*WORK INSTRUCTIONS:* What lines of the data below hold the string "accomplish"? Copy each one out.

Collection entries
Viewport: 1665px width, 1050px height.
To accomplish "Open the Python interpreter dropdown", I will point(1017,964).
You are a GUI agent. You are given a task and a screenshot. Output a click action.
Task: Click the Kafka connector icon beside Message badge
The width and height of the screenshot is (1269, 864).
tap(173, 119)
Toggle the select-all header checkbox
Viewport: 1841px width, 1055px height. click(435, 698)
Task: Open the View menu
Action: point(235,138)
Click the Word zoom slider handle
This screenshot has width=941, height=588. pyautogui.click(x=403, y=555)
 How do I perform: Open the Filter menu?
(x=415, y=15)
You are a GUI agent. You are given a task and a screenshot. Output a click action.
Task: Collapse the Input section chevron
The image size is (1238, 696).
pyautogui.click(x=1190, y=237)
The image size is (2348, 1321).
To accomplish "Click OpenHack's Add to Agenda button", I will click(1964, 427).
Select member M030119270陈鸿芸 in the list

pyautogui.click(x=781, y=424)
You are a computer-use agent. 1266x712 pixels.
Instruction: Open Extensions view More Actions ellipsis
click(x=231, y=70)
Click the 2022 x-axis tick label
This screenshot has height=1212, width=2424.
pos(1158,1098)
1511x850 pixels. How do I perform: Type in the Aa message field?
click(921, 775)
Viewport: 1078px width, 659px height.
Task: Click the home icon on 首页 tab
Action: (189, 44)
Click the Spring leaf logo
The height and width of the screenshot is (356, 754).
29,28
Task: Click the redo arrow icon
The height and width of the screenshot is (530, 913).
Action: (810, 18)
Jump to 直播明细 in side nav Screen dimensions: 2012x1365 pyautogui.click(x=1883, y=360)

*EXERCISE ANSWER:*
To accomplish "Open the Python interpreter dropdown", I will point(1017,964).
To accomplish "Click OpenHack's Add to Agenda button", I will click(1964, 427).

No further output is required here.